After the premiere at this year's Salzburg Summer Festival, the staging of "Alamut", a landmark 1938 novel in which Slovenian author Vladimir Bartol portrayed radical Islam, premiered before the home audience at the Ljubljana National Drama Theatre on Saturday.
This co-production of the Salzburg Festival and the Ljubljana Drama SNG premiered in Salzburg on 28 July, bringing the director Sebastijan Horvat the Best Young Director Award worth EUR 10,000 and a Max Reinhard pen worth EUR 12,000.
At Thursday's press conference, the artistic director of the Ljubljana Drama SNG Janez Pipan described the staging of Alamut as one of the most determined Slovenian theatre descends into reality, as a "radical disillusion".
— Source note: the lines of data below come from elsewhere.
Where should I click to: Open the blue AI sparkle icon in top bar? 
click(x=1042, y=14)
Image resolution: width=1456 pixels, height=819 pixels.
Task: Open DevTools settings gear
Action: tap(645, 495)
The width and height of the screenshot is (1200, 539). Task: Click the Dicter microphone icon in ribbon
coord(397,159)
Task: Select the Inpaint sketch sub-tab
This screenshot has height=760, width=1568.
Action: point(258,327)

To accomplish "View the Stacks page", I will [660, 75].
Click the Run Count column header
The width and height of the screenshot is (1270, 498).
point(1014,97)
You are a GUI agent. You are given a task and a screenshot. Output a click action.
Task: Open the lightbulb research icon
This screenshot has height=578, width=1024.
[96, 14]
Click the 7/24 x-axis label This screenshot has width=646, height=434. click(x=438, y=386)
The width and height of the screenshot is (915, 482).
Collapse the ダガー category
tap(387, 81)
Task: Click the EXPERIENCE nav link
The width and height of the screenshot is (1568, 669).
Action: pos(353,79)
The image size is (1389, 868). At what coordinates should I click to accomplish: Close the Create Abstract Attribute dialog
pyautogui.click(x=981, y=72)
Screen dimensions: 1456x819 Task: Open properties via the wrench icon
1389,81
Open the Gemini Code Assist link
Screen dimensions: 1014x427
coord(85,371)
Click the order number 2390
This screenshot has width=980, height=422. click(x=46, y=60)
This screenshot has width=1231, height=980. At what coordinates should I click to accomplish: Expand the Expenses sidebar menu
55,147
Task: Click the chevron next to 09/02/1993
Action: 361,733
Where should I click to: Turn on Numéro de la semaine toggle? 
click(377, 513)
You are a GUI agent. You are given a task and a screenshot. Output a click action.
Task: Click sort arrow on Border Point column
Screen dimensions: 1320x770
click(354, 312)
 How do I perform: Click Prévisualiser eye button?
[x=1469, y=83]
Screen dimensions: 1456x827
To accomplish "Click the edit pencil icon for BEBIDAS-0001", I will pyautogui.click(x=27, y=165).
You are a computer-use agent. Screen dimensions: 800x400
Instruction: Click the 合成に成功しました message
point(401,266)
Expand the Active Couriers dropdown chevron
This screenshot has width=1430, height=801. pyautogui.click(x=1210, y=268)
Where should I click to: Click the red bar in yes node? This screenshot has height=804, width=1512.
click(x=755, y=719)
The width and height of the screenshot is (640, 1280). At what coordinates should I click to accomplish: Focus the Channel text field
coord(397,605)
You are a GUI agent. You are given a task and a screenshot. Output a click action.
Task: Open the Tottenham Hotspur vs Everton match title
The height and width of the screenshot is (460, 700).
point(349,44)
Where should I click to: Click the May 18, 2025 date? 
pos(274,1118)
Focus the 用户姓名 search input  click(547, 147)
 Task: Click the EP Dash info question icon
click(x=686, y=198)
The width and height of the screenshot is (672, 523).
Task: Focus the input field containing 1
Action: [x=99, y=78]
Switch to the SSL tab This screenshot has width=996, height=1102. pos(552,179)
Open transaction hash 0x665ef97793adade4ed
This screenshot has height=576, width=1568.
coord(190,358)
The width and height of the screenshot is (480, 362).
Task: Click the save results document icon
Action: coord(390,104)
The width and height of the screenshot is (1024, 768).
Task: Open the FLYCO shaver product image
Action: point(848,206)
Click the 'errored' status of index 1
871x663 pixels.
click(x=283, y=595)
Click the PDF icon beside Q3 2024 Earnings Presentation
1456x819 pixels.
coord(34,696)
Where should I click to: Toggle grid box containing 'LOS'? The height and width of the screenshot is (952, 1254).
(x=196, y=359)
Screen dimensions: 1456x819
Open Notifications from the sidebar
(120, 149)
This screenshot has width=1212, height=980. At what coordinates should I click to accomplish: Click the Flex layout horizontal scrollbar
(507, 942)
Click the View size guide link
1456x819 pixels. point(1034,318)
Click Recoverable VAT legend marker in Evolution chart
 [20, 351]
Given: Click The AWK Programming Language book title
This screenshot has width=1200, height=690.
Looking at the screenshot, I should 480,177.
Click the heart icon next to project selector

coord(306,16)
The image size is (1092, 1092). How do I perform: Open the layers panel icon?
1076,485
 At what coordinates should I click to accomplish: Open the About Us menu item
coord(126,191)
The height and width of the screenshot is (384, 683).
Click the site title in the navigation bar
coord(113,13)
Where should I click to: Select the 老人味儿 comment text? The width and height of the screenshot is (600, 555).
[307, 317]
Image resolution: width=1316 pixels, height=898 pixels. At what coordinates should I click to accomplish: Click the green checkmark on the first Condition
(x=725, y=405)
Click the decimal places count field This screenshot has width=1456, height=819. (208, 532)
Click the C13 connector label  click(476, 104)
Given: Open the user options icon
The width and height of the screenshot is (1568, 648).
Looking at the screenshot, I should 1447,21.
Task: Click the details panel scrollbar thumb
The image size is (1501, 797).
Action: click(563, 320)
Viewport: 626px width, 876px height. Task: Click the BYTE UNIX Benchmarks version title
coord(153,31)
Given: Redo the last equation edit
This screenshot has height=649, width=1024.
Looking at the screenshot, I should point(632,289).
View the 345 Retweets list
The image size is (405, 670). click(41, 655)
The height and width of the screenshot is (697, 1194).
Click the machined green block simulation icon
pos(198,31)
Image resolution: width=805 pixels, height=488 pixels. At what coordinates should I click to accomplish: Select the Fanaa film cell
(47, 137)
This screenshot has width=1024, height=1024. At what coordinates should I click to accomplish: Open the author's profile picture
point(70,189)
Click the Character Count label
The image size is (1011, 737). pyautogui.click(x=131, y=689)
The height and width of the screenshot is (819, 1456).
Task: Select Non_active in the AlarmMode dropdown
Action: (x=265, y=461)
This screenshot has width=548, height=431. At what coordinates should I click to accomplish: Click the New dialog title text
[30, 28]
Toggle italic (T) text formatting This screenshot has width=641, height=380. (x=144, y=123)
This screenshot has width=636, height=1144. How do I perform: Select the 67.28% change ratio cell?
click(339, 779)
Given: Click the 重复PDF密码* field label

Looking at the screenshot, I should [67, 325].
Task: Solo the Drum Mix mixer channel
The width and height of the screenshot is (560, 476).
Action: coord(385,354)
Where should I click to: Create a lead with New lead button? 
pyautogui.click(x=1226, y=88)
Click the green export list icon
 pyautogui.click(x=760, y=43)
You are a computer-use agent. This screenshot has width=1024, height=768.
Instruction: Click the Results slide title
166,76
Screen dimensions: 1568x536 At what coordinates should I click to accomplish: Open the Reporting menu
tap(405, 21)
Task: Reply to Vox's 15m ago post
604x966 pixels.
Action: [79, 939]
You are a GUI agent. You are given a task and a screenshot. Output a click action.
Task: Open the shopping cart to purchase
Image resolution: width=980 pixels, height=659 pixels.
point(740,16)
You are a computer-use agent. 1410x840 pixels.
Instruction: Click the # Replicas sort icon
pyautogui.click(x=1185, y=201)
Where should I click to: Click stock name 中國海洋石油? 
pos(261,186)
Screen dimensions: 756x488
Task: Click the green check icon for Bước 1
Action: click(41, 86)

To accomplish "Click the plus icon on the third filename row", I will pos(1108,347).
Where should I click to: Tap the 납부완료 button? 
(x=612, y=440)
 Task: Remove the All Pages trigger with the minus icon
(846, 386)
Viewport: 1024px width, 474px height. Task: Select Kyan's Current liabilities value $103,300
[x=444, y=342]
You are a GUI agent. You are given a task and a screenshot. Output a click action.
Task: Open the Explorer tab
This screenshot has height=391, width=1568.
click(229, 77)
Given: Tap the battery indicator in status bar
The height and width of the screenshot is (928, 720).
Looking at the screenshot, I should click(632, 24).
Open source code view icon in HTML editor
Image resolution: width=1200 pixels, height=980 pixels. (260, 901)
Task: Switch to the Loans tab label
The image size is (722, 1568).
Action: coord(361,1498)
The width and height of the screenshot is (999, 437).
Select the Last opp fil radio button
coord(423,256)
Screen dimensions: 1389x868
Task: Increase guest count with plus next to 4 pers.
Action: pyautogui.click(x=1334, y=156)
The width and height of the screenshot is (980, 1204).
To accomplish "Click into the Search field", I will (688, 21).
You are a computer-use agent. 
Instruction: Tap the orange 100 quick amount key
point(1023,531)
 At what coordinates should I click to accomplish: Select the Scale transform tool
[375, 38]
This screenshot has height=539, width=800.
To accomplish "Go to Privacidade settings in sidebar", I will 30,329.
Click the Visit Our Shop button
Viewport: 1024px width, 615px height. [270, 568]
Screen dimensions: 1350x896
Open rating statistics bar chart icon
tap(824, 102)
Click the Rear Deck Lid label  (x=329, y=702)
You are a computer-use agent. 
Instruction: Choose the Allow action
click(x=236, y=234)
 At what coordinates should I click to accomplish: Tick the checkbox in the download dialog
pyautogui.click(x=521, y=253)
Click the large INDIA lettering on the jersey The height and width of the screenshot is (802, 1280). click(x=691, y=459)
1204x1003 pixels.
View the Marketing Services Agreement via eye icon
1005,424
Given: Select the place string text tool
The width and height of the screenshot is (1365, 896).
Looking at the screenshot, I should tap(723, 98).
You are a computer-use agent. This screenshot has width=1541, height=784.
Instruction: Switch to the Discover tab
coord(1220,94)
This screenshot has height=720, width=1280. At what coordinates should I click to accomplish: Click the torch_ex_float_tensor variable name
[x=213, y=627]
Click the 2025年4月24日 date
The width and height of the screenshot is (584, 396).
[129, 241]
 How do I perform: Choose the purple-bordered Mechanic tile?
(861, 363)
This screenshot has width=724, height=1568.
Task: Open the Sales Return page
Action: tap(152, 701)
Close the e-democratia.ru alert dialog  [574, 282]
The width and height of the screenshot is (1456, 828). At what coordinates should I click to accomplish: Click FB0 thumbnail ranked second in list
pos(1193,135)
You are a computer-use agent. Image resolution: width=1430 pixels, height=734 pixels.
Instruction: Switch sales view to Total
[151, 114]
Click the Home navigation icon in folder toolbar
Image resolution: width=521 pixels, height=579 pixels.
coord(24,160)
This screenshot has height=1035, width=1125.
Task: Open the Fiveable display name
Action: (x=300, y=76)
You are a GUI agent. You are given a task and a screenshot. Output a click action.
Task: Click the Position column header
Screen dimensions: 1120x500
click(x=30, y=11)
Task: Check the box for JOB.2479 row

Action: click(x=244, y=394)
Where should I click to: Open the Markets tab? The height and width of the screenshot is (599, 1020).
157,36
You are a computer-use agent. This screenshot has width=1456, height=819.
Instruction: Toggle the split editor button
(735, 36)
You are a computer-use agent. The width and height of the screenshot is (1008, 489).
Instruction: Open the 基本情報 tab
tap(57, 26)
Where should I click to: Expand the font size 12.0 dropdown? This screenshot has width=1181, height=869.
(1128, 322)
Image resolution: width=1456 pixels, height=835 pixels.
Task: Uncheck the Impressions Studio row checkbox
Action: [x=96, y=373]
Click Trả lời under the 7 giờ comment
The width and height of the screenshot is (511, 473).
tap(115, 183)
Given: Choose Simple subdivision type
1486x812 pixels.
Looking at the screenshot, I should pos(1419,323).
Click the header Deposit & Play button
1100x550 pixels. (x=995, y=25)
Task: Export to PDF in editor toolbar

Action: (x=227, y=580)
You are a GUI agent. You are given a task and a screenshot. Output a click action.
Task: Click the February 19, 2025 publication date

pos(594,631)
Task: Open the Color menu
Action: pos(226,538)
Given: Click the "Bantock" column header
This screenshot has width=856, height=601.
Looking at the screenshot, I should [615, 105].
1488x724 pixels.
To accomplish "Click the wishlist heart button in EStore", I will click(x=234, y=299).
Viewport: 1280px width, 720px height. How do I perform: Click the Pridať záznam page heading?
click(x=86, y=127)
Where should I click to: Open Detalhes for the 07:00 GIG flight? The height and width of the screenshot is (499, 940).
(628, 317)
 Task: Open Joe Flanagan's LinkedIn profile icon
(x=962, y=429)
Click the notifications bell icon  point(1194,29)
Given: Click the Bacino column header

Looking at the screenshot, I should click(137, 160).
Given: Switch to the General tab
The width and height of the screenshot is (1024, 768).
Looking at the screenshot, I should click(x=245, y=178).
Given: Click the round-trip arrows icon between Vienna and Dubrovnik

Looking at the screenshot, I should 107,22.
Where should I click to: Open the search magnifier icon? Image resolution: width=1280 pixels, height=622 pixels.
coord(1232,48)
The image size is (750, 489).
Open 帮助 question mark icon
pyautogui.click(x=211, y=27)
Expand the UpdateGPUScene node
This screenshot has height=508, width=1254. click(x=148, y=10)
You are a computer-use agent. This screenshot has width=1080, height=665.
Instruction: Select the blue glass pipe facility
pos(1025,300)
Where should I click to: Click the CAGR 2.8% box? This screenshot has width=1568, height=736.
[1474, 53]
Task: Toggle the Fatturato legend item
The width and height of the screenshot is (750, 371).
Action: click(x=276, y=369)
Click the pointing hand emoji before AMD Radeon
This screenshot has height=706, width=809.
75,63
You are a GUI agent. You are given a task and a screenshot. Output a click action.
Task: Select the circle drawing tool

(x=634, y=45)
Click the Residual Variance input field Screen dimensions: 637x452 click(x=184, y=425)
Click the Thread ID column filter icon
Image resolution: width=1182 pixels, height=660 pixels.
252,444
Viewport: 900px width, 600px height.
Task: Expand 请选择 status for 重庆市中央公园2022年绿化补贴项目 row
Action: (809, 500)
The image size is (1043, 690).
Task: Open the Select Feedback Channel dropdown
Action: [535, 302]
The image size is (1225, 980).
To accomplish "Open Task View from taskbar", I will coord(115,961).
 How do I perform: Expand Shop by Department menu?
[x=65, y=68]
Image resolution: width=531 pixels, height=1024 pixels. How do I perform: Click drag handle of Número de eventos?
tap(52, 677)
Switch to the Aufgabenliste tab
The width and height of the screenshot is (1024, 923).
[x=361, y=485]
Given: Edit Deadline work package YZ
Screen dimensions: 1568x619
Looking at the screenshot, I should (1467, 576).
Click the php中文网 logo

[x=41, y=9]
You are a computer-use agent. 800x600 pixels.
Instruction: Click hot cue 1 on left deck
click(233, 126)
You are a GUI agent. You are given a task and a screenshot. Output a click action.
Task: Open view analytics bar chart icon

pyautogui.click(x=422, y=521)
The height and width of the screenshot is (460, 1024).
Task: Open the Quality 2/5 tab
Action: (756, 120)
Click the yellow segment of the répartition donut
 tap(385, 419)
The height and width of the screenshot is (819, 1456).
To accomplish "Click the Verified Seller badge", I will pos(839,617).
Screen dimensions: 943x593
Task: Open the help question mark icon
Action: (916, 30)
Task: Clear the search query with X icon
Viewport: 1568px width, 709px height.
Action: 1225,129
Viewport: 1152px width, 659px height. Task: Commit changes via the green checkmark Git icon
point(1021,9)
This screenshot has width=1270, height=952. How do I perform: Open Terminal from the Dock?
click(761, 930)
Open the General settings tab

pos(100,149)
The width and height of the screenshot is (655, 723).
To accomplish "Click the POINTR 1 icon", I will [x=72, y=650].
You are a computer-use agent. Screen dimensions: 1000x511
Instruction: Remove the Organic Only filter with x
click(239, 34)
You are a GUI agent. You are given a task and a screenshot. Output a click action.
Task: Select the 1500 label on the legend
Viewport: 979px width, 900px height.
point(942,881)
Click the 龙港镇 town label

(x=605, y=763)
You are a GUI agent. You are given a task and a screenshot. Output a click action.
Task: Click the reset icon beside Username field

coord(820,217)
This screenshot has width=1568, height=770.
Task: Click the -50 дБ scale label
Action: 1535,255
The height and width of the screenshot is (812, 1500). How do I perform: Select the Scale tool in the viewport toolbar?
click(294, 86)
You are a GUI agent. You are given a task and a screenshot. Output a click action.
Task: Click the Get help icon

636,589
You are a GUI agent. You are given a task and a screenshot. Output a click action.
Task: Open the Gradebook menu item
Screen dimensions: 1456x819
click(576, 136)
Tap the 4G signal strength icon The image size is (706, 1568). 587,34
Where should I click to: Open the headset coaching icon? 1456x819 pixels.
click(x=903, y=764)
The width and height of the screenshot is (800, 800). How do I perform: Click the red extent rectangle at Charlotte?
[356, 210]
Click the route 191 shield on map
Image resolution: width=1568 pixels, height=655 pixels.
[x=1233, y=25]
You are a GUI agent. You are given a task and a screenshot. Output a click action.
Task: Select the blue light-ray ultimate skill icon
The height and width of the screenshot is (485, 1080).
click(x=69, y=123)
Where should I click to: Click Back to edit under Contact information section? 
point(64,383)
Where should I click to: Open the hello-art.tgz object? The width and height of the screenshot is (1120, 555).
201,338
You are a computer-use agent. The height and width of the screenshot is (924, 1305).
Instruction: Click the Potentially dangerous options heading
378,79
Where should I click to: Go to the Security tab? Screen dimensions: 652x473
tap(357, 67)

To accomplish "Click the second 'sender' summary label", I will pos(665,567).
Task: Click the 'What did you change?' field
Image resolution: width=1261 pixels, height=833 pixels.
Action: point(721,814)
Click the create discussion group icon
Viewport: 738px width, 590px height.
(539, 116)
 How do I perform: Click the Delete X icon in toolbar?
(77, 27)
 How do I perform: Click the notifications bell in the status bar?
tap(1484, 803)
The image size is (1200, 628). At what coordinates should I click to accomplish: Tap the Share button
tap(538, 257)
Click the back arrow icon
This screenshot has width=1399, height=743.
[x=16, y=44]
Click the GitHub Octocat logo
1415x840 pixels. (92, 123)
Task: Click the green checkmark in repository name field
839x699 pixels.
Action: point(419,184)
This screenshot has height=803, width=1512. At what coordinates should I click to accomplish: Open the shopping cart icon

Horvat put issues like politics, philosophy and manipulation to the forefront of his play. He exposes the main character Ibn Tahiri as an intelligent and honest young man who doubts and questions, but at the same time falls under the influence of different ideologies - very much like modern man.
Dusan Jovanovic, who adapted the novel into a script, said the play does not present terrorism in black and white like most media do. It features several leading Slovenian actors, such as Igor Samobor, Radko Polic, Marko Mandic, Petra Govc, Jurij Zrnec, Uros Fuerst, Zvone Hribar and Gorazd Logar.